## DO THIS
Please write out the material below line for line, with every character unchanged.

....

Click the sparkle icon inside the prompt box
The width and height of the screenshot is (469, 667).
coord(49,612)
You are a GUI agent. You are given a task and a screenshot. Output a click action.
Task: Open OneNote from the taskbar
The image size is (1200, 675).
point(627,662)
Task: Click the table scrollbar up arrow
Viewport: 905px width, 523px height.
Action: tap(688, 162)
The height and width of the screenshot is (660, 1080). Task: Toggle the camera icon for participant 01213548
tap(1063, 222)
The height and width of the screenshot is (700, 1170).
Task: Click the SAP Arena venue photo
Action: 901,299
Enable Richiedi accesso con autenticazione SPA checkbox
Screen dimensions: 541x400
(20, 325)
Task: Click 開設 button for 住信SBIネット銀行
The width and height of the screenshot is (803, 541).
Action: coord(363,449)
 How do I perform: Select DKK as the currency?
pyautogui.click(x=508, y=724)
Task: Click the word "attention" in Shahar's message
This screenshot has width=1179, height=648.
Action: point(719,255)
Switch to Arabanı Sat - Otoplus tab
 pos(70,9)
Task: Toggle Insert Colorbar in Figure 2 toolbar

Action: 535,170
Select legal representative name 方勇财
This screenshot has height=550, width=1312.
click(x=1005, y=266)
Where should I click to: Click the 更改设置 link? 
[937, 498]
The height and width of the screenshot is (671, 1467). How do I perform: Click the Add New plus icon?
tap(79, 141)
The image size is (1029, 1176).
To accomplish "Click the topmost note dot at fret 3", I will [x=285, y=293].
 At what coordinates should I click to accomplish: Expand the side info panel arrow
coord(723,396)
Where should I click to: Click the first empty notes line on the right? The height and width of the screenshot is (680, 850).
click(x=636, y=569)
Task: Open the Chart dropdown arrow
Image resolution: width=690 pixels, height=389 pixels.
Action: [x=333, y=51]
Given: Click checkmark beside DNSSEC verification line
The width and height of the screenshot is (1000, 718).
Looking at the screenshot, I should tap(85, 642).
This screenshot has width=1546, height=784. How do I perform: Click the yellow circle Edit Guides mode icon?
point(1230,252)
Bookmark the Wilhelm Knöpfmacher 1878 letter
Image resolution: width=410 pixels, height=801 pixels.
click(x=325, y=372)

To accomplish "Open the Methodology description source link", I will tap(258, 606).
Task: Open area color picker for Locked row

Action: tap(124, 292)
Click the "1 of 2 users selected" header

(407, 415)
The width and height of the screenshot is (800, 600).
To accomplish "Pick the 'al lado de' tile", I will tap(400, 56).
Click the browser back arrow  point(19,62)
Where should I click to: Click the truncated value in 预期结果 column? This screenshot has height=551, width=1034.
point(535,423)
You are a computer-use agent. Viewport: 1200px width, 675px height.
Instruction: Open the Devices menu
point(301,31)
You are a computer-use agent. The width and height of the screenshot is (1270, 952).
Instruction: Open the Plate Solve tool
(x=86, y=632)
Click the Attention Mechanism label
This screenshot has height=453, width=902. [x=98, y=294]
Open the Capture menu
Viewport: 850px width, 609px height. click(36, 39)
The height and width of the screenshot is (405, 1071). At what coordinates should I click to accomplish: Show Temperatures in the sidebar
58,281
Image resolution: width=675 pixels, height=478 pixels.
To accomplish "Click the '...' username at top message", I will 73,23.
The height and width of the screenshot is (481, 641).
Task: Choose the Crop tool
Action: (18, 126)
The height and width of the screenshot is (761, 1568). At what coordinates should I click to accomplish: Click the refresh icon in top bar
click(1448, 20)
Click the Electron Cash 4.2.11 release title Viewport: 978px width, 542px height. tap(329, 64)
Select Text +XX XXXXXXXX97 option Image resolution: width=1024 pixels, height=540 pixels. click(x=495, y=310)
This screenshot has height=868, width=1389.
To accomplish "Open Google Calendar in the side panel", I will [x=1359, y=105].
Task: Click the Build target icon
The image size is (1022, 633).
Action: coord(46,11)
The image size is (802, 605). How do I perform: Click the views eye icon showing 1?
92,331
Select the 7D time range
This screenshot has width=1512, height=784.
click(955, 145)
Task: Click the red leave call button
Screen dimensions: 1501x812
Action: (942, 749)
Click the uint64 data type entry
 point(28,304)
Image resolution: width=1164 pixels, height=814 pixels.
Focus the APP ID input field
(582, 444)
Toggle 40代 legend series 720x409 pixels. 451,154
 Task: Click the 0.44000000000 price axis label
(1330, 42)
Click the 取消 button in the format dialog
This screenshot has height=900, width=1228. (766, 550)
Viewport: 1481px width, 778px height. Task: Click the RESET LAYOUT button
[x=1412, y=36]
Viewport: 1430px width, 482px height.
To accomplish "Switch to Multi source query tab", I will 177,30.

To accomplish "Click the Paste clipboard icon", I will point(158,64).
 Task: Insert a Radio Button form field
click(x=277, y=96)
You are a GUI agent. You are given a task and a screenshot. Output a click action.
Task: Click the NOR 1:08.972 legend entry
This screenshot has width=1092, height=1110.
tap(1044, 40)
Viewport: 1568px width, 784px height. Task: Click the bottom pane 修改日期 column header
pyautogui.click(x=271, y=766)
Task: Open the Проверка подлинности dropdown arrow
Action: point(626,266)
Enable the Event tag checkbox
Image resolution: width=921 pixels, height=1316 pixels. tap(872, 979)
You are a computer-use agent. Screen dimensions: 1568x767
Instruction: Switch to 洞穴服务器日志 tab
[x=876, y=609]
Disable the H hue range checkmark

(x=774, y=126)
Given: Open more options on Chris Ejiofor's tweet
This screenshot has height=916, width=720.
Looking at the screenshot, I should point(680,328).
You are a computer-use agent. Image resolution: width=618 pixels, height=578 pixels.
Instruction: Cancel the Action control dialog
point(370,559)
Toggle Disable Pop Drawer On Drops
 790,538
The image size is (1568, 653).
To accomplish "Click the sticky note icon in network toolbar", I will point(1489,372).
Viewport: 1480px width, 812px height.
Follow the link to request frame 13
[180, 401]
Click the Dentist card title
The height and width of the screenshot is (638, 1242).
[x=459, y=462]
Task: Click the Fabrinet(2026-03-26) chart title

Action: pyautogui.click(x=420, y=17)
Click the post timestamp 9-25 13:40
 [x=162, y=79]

....

## RESULT BELOW
Click the sparkle icon inside the prompt box
The width and height of the screenshot is (469, 667).
coord(49,612)
You are a GUI agent. You are given a task and a screenshot. Output a click action.
Task: Open OneNote from the taskbar
The image size is (1200, 675).
point(627,662)
Task: Click the table scrollbar up arrow
Viewport: 905px width, 523px height.
Action: tap(688, 162)
The height and width of the screenshot is (660, 1080). Task: Toggle the camera icon for participant 01213548
tap(1063, 222)
The height and width of the screenshot is (700, 1170).
Task: Click the SAP Arena venue photo
Action: 901,299
Enable Richiedi accesso con autenticazione SPA checkbox
Screen dimensions: 541x400
(20, 325)
Task: Click 開設 button for 住信SBIネット銀行
The width and height of the screenshot is (803, 541).
Action: coord(363,449)
 How do I perform: Select DKK as the currency?
pyautogui.click(x=508, y=724)
Task: Click the word "attention" in Shahar's message
This screenshot has width=1179, height=648.
Action: point(719,255)
Switch to Arabanı Sat - Otoplus tab
 pos(70,9)
Task: Toggle Insert Colorbar in Figure 2 toolbar

Action: 535,170
Select legal representative name 方勇财
This screenshot has height=550, width=1312.
click(x=1005, y=266)
Where should I click to: Click the 更改设置 link? 
[937, 498]
The height and width of the screenshot is (671, 1467). How do I perform: Click the Add New plus icon?
tap(79, 141)
The image size is (1029, 1176).
To accomplish "Click the topmost note dot at fret 3", I will [x=285, y=293].
 At what coordinates should I click to accomplish: Expand the side info panel arrow
coord(723,396)
Where should I click to: Click the first empty notes line on the right? The height and width of the screenshot is (680, 850).
click(x=636, y=569)
Task: Open the Chart dropdown arrow
Image resolution: width=690 pixels, height=389 pixels.
Action: [x=333, y=51]
Given: Click checkmark beside DNSSEC verification line
The width and height of the screenshot is (1000, 718).
Looking at the screenshot, I should tap(85, 642).
This screenshot has width=1546, height=784. How do I perform: Click the yellow circle Edit Guides mode icon?
point(1230,252)
Bookmark the Wilhelm Knöpfmacher 1878 letter
Image resolution: width=410 pixels, height=801 pixels.
click(x=325, y=372)

To accomplish "Open the Methodology description source link", I will tap(258, 606).
Task: Open area color picker for Locked row

Action: tap(124, 292)
Click the "1 of 2 users selected" header

(407, 415)
The width and height of the screenshot is (800, 600).
To accomplish "Pick the 'al lado de' tile", I will tap(400, 56).
Click the browser back arrow  point(19,62)
Where should I click to: Click the truncated value in 预期结果 column? This screenshot has height=551, width=1034.
point(535,423)
You are a computer-use agent. Viewport: 1200px width, 675px height.
Instruction: Open the Devices menu
point(301,31)
You are a computer-use agent. The width and height of the screenshot is (1270, 952).
Instruction: Open the Plate Solve tool
(x=86, y=632)
Click the Attention Mechanism label
This screenshot has height=453, width=902. [x=98, y=294]
Open the Capture menu
Viewport: 850px width, 609px height. click(36, 39)
The height and width of the screenshot is (405, 1071). At what coordinates should I click to accomplish: Show Temperatures in the sidebar
58,281
Image resolution: width=675 pixels, height=478 pixels.
To accomplish "Click the '...' username at top message", I will 73,23.
The height and width of the screenshot is (481, 641).
Task: Choose the Crop tool
Action: (18, 126)
The height and width of the screenshot is (761, 1568). At what coordinates should I click to accomplish: Click the refresh icon in top bar
click(1448, 20)
Click the Electron Cash 4.2.11 release title Viewport: 978px width, 542px height. tap(329, 64)
Select Text +XX XXXXXXXX97 option Image resolution: width=1024 pixels, height=540 pixels. click(x=495, y=310)
This screenshot has height=868, width=1389.
To accomplish "Open Google Calendar in the side panel", I will [x=1359, y=105].
Task: Click the Build target icon
The image size is (1022, 633).
Action: coord(46,11)
The image size is (802, 605). How do I perform: Click the views eye icon showing 1?
92,331
Select the 7D time range
This screenshot has width=1512, height=784.
click(955, 145)
Task: Click the red leave call button
Screen dimensions: 1501x812
Action: (942, 749)
Click the uint64 data type entry
 point(28,304)
Image resolution: width=1164 pixels, height=814 pixels.
Focus the APP ID input field
(582, 444)
Toggle 40代 legend series 720x409 pixels. 451,154
 Task: Click the 0.44000000000 price axis label
(1330, 42)
Click the 取消 button in the format dialog
This screenshot has height=900, width=1228. (766, 550)
Viewport: 1481px width, 778px height. Task: Click the RESET LAYOUT button
[x=1412, y=36]
Viewport: 1430px width, 482px height.
To accomplish "Switch to Multi source query tab", I will 177,30.

To accomplish "Click the Paste clipboard icon", I will point(158,64).
 Task: Insert a Radio Button form field
click(x=277, y=96)
You are a GUI agent. You are given a task and a screenshot. Output a click action.
Task: Click the NOR 1:08.972 legend entry
This screenshot has width=1092, height=1110.
tap(1044, 40)
Viewport: 1568px width, 784px height. Task: Click the bottom pane 修改日期 column header
pyautogui.click(x=271, y=766)
Task: Open the Проверка подлинности dropdown arrow
Action: point(626,266)
Enable the Event tag checkbox
Image resolution: width=921 pixels, height=1316 pixels. tap(872, 979)
You are a computer-use agent. Screen dimensions: 1568x767
Instruction: Switch to 洞穴服务器日志 tab
[x=876, y=609]
Disable the H hue range checkmark

(x=774, y=126)
Given: Open more options on Chris Ejiofor's tweet
This screenshot has height=916, width=720.
Looking at the screenshot, I should point(680,328).
You are a computer-use agent. Image resolution: width=618 pixels, height=578 pixels.
Instruction: Cancel the Action control dialog
point(370,559)
Toggle Disable Pop Drawer On Drops
 790,538
The image size is (1568, 653).
To accomplish "Click the sticky note icon in network toolbar", I will point(1489,372).
Viewport: 1480px width, 812px height.
Follow the link to request frame 13
[180, 401]
Click the Dentist card title
The height and width of the screenshot is (638, 1242).
[x=459, y=462]
Task: Click the Fabrinet(2026-03-26) chart title

Action: pyautogui.click(x=420, y=17)
Click the post timestamp 9-25 13:40
 [x=162, y=79]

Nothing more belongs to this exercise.